- [Texto apresentado]:
------------------------------------------------

5. Encontra-se firmada jurisprudência, de
natureza unânime, das duas secções do Tribunal Constitucional no sentido de que
as normas desaplicadas não sofrem de inconstitucionalidade. Destacar-se-ão os
seguintes Acórdãos ainda inéditos: 375/95, 394/95, 395/95, 412/95, 413/95,
424/95, 442/95, 446/95 485/94, 507/95, 508/95, 509/95, 511/95, 512/95 e 566/95.
Recordar-se-á a argumentação principal constante
desses acórdãos:
6. O Decreto-Lei nº 404/93, de 10 de Dezembro,
insere-se num movimento amplo da revisão de legislação processual civil
portuguesa, sendo qualificado pelo legislador como diploma de 'natureza
intercalar'. Segundo o respectivo preâmbulo, a criação da providência de
injunção 'constitui um significativo esforço de adequação dos trâmites
processuais às exigências da realidade social presente, sem quebra ou diminuição
da certeza e da segurança do direito, obedecendo, designadamente, aos princípios
de celeridade, simplificação, desburocratização e modernização, que hão-de
informar a nova legislação processual civil'.
Segundo a definição constante do art. 1º do
diploma, a injunção é 'a providência destinada a conferir força executiva ao
requerimento destinado a obter o cumprimento efectivo de obrigações pecuniárias
decorrentes de contrato cujo valor não exceda metade do valor da alçada do
tribunal de 1ª instância'.
De harmonia com os valores das alçadas fixadas
pelo art. 20º, nº 1 da Lei Orgânica dos Tribunais Judiciais (Lei nº 38/87, de 23
de Dezembro), a alçada em matéria cível dos tribunais de primeira instância é de
500.000$00, pelo que o valor máximo do pedido do requerente da providência de
injunção é actualmente de 250.000$00.

------------------------------------------------

- [Objetivo a]: Transcreva sem mudar nada as linhas dos registros que vão da linha com "please click here (452, 1310)" até a linha com "assessoria (305, 2425)", incluindo essas duas.
O texto e os registros não têm nenhuma relação entre si.

- [Registros listados]:

------------------------------------------------

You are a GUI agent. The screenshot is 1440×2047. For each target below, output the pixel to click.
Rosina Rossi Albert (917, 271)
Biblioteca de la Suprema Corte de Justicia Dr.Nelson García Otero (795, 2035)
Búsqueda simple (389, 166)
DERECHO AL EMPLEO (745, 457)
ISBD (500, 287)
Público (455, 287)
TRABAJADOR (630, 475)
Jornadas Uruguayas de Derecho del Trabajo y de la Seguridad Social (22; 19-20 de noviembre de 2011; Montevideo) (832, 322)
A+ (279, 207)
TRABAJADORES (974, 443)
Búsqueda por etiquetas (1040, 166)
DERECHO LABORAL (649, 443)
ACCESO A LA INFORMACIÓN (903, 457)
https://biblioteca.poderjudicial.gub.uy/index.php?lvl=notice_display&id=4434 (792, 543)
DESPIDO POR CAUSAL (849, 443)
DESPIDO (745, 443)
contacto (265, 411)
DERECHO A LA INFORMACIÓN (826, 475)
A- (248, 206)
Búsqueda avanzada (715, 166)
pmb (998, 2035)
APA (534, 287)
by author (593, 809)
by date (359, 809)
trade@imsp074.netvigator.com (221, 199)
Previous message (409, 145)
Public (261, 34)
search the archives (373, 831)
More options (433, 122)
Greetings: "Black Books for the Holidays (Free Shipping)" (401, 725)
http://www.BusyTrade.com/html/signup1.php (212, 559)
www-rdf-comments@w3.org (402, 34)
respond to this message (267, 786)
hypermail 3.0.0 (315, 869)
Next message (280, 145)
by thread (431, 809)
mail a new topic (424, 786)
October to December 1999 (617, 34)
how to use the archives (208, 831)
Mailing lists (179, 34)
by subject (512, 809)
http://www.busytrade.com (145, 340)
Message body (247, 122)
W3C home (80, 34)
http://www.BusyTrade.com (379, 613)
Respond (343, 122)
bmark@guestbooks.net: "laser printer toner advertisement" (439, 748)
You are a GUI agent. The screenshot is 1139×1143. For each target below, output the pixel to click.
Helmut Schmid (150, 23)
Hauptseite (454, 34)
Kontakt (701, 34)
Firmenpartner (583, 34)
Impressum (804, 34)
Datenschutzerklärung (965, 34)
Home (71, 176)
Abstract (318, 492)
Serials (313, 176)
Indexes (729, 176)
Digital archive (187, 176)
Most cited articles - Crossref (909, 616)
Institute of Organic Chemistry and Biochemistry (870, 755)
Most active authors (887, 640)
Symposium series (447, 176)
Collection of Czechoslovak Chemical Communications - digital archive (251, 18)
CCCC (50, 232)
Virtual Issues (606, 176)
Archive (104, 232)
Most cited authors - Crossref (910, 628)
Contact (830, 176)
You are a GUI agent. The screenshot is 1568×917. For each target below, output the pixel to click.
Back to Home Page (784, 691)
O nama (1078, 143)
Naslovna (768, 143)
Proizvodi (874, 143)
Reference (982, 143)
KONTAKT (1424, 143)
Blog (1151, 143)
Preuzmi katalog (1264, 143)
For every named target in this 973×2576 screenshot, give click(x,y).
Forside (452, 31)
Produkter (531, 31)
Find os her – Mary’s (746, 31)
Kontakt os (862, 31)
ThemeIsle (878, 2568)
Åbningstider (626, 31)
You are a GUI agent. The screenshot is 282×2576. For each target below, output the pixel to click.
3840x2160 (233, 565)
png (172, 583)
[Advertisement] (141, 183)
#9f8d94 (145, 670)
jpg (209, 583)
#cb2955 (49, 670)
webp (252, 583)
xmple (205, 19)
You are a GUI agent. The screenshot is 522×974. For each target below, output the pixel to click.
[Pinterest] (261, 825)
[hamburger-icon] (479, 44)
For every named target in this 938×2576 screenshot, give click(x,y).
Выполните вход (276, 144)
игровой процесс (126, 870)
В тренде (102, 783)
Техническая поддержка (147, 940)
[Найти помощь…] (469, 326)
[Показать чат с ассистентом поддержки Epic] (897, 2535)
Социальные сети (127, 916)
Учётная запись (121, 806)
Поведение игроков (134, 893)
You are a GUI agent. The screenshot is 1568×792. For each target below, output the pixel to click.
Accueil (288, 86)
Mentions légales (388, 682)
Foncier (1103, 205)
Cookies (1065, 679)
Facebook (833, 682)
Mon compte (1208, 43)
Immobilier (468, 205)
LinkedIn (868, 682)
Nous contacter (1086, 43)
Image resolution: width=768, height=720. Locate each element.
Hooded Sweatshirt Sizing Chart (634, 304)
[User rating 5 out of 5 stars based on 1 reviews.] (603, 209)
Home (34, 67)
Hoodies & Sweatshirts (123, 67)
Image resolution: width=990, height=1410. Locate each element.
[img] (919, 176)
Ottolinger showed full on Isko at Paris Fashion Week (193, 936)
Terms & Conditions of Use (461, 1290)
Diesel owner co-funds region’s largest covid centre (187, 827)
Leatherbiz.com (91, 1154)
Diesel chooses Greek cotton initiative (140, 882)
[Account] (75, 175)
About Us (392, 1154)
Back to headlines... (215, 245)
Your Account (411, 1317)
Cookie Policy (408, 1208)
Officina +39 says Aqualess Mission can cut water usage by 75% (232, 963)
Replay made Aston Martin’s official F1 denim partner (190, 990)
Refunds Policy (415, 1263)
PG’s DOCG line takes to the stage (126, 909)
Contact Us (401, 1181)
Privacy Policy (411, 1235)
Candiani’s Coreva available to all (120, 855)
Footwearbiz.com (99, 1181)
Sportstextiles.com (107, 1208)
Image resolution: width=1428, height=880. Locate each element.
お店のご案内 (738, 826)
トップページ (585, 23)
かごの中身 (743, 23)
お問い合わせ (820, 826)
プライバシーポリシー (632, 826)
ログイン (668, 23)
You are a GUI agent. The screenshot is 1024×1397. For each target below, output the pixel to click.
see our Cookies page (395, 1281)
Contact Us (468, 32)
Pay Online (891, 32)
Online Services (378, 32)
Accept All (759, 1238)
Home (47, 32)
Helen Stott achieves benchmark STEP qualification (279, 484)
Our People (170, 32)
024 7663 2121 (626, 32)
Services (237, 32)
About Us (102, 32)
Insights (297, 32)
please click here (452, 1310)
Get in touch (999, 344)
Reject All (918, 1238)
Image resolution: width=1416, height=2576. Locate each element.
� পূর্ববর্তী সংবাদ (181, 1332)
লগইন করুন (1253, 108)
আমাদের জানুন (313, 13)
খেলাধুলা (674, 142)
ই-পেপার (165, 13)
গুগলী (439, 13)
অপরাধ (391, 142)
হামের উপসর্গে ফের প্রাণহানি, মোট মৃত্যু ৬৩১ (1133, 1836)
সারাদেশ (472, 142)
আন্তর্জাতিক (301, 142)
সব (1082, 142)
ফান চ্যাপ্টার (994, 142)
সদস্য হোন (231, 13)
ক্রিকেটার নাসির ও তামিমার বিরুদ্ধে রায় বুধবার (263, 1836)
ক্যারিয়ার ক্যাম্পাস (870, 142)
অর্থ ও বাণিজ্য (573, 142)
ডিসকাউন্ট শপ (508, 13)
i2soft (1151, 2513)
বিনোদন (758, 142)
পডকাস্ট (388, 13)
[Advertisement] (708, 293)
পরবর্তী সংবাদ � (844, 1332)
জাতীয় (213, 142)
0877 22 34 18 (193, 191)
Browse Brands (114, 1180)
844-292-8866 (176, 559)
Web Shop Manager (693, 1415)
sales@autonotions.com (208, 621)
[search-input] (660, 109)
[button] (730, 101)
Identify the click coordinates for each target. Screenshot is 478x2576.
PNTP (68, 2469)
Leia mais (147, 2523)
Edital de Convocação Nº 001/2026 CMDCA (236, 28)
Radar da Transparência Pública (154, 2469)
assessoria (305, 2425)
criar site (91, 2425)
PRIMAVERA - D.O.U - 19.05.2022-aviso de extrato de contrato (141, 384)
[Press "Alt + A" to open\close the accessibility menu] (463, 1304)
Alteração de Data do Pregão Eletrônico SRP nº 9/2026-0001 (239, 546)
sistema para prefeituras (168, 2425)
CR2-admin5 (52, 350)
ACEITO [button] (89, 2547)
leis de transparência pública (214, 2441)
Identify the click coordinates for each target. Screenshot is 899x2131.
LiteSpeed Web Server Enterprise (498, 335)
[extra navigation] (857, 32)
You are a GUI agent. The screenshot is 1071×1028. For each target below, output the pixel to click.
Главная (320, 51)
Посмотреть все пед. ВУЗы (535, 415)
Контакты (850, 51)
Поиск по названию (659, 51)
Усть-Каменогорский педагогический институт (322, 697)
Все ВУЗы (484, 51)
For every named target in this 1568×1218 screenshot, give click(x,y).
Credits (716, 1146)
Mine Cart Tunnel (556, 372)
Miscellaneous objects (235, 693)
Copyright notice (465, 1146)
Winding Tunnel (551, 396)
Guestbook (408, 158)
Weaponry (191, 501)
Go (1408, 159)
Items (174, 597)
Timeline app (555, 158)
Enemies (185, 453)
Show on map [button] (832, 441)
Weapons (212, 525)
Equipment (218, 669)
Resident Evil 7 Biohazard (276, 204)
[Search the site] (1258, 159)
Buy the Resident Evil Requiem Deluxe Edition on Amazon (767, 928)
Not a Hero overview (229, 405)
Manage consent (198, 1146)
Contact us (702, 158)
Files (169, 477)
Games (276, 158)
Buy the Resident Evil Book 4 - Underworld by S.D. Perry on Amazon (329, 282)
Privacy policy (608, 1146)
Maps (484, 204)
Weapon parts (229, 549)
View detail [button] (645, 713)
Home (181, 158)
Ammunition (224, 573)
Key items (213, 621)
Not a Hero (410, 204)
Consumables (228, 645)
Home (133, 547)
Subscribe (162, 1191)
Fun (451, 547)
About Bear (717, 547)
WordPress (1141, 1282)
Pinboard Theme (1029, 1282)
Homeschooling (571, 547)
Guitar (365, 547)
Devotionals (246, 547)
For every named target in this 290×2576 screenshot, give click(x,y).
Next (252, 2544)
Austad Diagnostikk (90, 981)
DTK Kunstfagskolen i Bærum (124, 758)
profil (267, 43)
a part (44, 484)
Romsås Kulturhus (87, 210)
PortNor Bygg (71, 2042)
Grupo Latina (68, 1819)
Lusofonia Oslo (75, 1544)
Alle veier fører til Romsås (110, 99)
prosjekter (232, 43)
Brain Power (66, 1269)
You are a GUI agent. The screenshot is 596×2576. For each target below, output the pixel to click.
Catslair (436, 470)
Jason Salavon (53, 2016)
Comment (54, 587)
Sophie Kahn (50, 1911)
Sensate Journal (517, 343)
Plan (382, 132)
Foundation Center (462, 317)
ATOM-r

------------------------------------------------

- [Objetivo b]:
Responda com base no texto sobre a providência de injunção:
(i) Qual decreto-lei é descrito como diploma de "natureza intercalar"?
(ii) Qual é a alçada em matéria cível dos tribunais de primeira instância?
(iii) Qual é hoje o valor máximo do pedido do requerente da injunção?

- [Resposta certa a]:
please click here (452, 1310)
Get in touch (999, 344)
Reject All (918, 1238)
Image resolution: width=1416, height=2576. Locate each element.
� পূর্ববর্তী সংবাদ (181, 1332)
লগইন করুন (1253, 108)
আমাদের জানুন (313, 13)
খেলাধুলা (674, 142)
ই-পেপার (165, 13)
গুগলী (439, 13)
অপরাধ (391, 142)
হামের উপসর্গে ফের প্রাণহানি, মোট মৃত্যু ৬৩১ (1133, 1836)
সারাদেশ (472, 142)
আন্তর্জাতিক (301, 142)
সব (1082, 142)
ফান চ্যাপ্টার (994, 142)
সদস্য হোন (231, 13)
ক্রিকেটার নাসির ও তামিমার বিরুদ্ধে রায় বুধবার (263, 1836)
ক্যারিয়ার ক্যাম্পাস (870, 142)
অর্থ ও বাণিজ্য (573, 142)
ডিসকাউন্ট শপ (508, 13)
i2soft (1151, 2513)
বিনোদন (758, 142)
পডকাস্ট (388, 13)
[Advertisement] (708, 293)
পরবর্তী সংবাদ � (844, 1332)
জাতীয় (213, 142)
0877 22 34 18 (193, 191)
Browse Brands (114, 1180)
844-292-8866 (176, 559)
Web Shop Manager (693, 1415)
sales@autonotions.com (208, 621)
[search-input] (660, 109)
[button] (730, 101)
Identify the click coordinates for each target. Screenshot is 478x2576.
PNTP (68, 2469)
Leia mais (147, 2523)
Edital de Convocação Nº 001/2026 CMDCA (236, 28)
Radar da Transparência Pública (154, 2469)
assessoria (305, 2425)

- [Resposta certa b]:
(i) O Decreto-Lei nº 404/93, de 10 de Dezembro.
(ii) 500.000$00.
(iii) 250.000$00.